(Dataset excerpts)
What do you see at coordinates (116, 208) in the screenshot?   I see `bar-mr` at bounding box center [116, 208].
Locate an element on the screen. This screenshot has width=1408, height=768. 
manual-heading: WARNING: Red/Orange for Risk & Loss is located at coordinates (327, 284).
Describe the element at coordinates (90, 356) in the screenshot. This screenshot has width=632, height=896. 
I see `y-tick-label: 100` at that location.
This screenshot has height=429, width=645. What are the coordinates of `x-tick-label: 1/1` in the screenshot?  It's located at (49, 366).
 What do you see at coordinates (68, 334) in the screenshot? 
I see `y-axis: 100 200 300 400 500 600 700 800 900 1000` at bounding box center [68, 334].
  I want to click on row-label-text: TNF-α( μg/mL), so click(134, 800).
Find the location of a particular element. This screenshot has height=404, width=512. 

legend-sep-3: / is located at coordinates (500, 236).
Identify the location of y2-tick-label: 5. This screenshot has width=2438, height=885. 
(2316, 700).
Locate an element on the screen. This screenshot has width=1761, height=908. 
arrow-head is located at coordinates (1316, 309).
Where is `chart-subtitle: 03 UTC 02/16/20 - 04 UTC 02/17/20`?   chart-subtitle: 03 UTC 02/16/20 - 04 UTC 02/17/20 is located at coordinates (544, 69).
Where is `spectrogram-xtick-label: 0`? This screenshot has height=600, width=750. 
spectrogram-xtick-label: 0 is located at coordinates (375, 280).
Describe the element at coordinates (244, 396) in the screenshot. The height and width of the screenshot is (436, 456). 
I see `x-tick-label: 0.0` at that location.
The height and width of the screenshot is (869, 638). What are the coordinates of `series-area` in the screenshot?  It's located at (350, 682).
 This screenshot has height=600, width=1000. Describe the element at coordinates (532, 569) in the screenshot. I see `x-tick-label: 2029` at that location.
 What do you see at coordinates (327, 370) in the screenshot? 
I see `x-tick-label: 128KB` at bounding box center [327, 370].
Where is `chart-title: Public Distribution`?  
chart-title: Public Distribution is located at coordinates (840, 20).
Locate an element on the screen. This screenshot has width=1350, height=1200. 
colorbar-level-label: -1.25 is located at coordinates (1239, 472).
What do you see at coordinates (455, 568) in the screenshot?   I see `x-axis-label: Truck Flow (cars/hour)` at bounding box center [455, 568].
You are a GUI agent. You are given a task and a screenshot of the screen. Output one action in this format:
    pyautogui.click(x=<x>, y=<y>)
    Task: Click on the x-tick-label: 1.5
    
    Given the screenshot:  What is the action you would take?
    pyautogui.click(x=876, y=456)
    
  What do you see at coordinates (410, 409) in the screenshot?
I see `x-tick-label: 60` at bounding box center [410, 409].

_Request_
Return, unchanged, the lines of the items between the line containing "has width=1761, height=908." and the line containing "This screenshot has height=600, width=1000.", both included.

_Answer for this exercise_
Locate an element on the screen. This screenshot has width=1761, height=908. 
arrow-head is located at coordinates (1316, 309).
Where is `chart-subtitle: 03 UTC 02/16/20 - 04 UTC 02/17/20`?   chart-subtitle: 03 UTC 02/16/20 - 04 UTC 02/17/20 is located at coordinates (544, 69).
Where is `spectrogram-xtick-label: 0`? This screenshot has height=600, width=750. 
spectrogram-xtick-label: 0 is located at coordinates (375, 280).
Describe the element at coordinates (244, 396) in the screenshot. The height and width of the screenshot is (436, 456). 
I see `x-tick-label: 0.0` at that location.
The height and width of the screenshot is (869, 638). What are the coordinates of `series-area` in the screenshot?  It's located at (350, 682).
 This screenshot has height=600, width=1000. Describe the element at coordinates (532, 569) in the screenshot. I see `x-tick-label: 2029` at that location.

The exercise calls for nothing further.